* PAGE EXTRACT *
Hemingway,  "The Sun Also Rises," and "A Farewell to Arms"
F Scott Fitzgerald, "The Great Gatsby," "The Beautiful and the Damned"
Faulkner, "The Sound and the Fury"
Jack London, "The Iron Heel"
Ford Maddox Ford, "The Good Soldier"
Kafka, "The Metamorphosis"
Sherwood Anderson, "Winesburg, Ohio"
Remarque, "All Quiet on the Western Front"
Henry Miller, "Tropic of Cancer"

If you're into poetry:
TS Elliot "The Waste Land"
Robert Frost "North of Boston" "Mountain Interval"
Link Posted: 7/30/2017 8:11:08 PM EDT
[#14]
Discussion ForumsJump to Quoted PostQuote History
Quoted:
Some of my favorite early 20th century novels...

Hemingway,  "The Sun Also Rises," and "A Farewell to Arms"
F Scott Fitzgerald, "The Great Gatsby," "The Beautiful and the Damned"
Faulkner, "The Sound and the Fury"
Jack London, "The Iron Heel"
Ford Maddox Ford, "The Good Soldier"
Kafka, "The Metamorphosis"
Sherwood Anderson, "Winesburg, Ohio"
Remarque, "All Quiet on the Western Front"
Henry Miller, "Tropic of Cancer"

If you're into poetry:
TS Elliot "The Waste Land"
Robert Frost "North of Boston" "Mountain Interval"
View Quote
I think we just became internet best friends! I just finished East of Eden about 5 minutes ago. Damn. That dude could fucking write.
Link Posted: 9/5/2017 12:46:32 AM EDT
[#15]
I was an English Lit major in college, so likely read them all: Faulkner, Melville, Poe, Cooper, Hawthorne, Flannery O'Conner, Orwell (Sr. Seminar on this guy), Harper Lee, Truman Capote, Virginia Wolfe, take your pick.

Did I like any of them? Yeah,sure, a few. But after having to read 'Miss Furr and Miss Skeene' and 'Waiting for Godot' there is point at which you prefer a root canal.

I liked Rappaccini's Daughter by Hawthorne, Keep the Aspidistra Flying and Animal Farm by Orwell, The Telltale Heart by Poe, and To Kill A Mockingbird by Lee. Melville and Cooper weren't bad either but not ones I'd pick up again.

I guess I'm just stuck in a hardboiled detective phase if I reach for fiction nowadays. And maybe Jane Austen.

ETA: I guess my biggest beef with modern writers is how negative and existential every freaking book is. It's like watching Breakfast Club each time I read something: bunch of rich dumbass kids bitching about how terrible life is. Read Pear S. Buck's The Good Earth, where a young woman is coerced into marriage and gives birth while working out in the fields, if you want to see how tough life is. Jeez.

*steps off soapbox*
Link Posted: 9/6/2017 5:46:02 AM EDT
[#16]
I used to love reading fiction novels.  Then the war happened.  I can't read action novels now b/c they're 99% bullshit, and I've gone to actual places where actual things have happened.

So I surf ARFCOM instead - or obsessively add things to my .kml file on Google Earth.  
Link Posted: 9/6/2017 7:16:53 AM EDT
[#17]
Sir Arthur Conan Doyle - Have read the Complete Sherlock Holmes numerous times.
Edgar Rice Burroughs - Read the complete Tarzan series a couple of times.

* STORED DATA *

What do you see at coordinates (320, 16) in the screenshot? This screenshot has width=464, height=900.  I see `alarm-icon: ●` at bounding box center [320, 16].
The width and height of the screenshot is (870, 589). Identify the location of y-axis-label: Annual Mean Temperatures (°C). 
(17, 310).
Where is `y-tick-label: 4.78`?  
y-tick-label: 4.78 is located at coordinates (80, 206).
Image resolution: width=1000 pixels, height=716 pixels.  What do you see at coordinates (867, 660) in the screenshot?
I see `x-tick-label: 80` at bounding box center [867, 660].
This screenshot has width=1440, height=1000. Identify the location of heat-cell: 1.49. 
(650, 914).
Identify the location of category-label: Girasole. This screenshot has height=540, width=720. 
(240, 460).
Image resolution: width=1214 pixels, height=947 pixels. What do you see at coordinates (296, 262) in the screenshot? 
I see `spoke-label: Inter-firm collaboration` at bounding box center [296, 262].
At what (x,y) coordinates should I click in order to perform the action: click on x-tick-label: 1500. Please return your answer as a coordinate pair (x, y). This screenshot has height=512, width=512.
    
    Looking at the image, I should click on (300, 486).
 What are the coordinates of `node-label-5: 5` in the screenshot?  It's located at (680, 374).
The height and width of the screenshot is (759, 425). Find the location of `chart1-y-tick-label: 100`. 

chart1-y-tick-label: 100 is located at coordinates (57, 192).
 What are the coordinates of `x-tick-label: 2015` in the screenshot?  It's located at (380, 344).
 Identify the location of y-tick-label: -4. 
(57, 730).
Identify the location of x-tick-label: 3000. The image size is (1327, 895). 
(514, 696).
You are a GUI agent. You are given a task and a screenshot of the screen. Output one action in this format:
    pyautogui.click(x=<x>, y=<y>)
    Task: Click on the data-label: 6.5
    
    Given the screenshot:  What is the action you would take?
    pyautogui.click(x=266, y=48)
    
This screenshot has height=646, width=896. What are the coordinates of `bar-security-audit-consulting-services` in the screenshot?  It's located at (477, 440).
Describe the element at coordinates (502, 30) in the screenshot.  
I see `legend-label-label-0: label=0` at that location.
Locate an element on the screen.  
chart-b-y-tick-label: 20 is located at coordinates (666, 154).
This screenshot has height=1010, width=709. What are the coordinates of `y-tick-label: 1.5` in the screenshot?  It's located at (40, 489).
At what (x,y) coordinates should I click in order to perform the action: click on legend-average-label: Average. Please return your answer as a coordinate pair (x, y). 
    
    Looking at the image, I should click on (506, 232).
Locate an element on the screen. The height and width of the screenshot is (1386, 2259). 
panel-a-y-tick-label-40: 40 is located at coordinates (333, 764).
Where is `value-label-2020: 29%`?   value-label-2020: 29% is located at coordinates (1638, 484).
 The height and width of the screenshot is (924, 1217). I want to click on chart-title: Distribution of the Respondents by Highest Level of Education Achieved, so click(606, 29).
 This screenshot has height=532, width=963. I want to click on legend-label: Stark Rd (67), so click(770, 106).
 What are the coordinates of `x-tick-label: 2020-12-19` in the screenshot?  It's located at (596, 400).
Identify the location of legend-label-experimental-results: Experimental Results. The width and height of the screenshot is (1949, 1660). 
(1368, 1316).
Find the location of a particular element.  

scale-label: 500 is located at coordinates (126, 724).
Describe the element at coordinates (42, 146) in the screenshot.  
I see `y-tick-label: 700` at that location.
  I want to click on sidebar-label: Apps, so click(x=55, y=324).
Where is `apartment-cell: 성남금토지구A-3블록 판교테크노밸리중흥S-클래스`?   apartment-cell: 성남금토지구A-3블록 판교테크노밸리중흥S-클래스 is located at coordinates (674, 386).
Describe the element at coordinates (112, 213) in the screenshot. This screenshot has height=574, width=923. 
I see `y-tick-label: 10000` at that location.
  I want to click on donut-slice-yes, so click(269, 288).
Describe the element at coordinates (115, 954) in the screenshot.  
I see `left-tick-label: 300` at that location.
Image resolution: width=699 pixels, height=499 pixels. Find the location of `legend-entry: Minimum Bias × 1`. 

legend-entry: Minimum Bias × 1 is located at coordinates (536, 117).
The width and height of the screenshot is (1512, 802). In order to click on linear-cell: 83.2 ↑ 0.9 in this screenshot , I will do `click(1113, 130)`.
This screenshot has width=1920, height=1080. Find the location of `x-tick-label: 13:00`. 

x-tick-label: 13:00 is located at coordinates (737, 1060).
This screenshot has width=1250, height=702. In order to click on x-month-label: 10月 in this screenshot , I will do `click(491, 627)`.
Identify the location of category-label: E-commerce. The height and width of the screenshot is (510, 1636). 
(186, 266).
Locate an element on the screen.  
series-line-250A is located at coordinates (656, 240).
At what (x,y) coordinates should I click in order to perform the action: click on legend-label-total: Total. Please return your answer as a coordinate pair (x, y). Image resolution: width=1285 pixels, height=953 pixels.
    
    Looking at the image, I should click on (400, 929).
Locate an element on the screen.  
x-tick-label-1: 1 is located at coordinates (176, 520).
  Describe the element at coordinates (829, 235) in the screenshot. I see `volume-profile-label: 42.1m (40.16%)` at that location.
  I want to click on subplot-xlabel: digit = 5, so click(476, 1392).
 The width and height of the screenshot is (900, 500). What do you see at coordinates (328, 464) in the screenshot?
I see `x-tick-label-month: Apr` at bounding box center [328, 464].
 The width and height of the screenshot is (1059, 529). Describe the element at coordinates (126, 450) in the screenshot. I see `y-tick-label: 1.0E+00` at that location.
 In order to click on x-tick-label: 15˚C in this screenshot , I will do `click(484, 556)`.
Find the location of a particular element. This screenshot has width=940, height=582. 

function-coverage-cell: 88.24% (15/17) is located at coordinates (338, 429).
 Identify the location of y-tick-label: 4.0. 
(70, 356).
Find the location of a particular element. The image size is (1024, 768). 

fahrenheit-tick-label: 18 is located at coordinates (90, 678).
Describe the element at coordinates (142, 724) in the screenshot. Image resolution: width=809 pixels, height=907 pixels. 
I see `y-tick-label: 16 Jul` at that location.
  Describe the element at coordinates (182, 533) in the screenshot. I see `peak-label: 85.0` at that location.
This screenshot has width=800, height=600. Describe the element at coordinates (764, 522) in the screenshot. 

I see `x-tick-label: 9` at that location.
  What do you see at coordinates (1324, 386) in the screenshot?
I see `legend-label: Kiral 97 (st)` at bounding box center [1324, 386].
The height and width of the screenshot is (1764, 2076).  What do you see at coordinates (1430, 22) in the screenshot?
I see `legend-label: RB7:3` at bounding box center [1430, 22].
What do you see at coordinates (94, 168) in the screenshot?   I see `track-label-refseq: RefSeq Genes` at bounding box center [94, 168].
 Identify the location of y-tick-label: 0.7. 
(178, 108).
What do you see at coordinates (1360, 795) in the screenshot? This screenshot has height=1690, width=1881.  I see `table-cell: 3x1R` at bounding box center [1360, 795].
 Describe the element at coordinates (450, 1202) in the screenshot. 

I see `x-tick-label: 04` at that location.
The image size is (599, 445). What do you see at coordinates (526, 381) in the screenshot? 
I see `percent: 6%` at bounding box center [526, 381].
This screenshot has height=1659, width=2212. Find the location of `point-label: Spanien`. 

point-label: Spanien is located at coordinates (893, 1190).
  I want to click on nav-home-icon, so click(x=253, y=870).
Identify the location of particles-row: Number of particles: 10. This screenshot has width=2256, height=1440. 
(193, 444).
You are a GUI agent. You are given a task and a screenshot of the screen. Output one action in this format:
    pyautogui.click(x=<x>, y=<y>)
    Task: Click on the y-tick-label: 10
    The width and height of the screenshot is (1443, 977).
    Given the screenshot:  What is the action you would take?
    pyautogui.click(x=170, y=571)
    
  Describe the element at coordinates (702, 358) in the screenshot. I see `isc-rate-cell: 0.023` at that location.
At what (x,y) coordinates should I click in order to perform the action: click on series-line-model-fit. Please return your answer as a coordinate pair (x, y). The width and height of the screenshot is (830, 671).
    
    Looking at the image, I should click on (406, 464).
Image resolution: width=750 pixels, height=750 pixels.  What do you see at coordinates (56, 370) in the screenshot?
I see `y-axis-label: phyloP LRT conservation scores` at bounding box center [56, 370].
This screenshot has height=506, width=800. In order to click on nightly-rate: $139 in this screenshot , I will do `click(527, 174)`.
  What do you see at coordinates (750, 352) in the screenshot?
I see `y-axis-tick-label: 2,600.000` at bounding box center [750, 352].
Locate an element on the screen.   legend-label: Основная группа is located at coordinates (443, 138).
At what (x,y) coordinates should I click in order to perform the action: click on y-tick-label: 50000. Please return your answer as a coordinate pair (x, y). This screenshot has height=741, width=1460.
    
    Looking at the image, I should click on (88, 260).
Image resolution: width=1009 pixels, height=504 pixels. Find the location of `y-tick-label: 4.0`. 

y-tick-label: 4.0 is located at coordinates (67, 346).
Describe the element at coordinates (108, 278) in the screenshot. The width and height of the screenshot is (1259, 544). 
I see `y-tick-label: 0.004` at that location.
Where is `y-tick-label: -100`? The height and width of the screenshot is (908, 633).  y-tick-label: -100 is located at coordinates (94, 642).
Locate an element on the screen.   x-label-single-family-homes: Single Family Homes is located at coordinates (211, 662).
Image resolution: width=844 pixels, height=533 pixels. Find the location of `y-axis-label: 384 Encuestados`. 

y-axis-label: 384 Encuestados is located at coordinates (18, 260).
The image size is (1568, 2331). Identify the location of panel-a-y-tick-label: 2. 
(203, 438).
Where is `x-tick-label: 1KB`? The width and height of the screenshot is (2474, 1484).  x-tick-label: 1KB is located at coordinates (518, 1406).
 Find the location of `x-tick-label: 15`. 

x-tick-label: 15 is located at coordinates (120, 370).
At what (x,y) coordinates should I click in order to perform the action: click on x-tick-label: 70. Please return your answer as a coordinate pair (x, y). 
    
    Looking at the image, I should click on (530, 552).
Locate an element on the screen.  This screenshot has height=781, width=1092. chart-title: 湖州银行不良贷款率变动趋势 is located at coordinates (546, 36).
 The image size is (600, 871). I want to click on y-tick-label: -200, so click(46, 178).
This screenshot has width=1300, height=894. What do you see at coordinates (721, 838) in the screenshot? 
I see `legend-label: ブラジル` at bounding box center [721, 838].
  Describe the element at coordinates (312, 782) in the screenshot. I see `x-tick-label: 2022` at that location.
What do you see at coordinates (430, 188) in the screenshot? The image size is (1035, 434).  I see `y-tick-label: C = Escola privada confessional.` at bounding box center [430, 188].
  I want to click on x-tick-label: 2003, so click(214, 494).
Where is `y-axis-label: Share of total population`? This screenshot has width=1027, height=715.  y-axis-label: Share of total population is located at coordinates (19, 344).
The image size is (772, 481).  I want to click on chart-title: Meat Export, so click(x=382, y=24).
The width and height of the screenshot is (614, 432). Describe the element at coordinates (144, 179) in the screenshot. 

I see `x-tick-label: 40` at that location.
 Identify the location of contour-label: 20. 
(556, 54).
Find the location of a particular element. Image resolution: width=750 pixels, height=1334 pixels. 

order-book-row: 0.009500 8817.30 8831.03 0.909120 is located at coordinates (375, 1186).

* PROBLEM STATEMENT *
In the forum thread about novels, which Hawthorne work does the former English Lit major say they liked? You can leave the entries aside.

* TASK RESPONSE *
Rappaccini's Daughter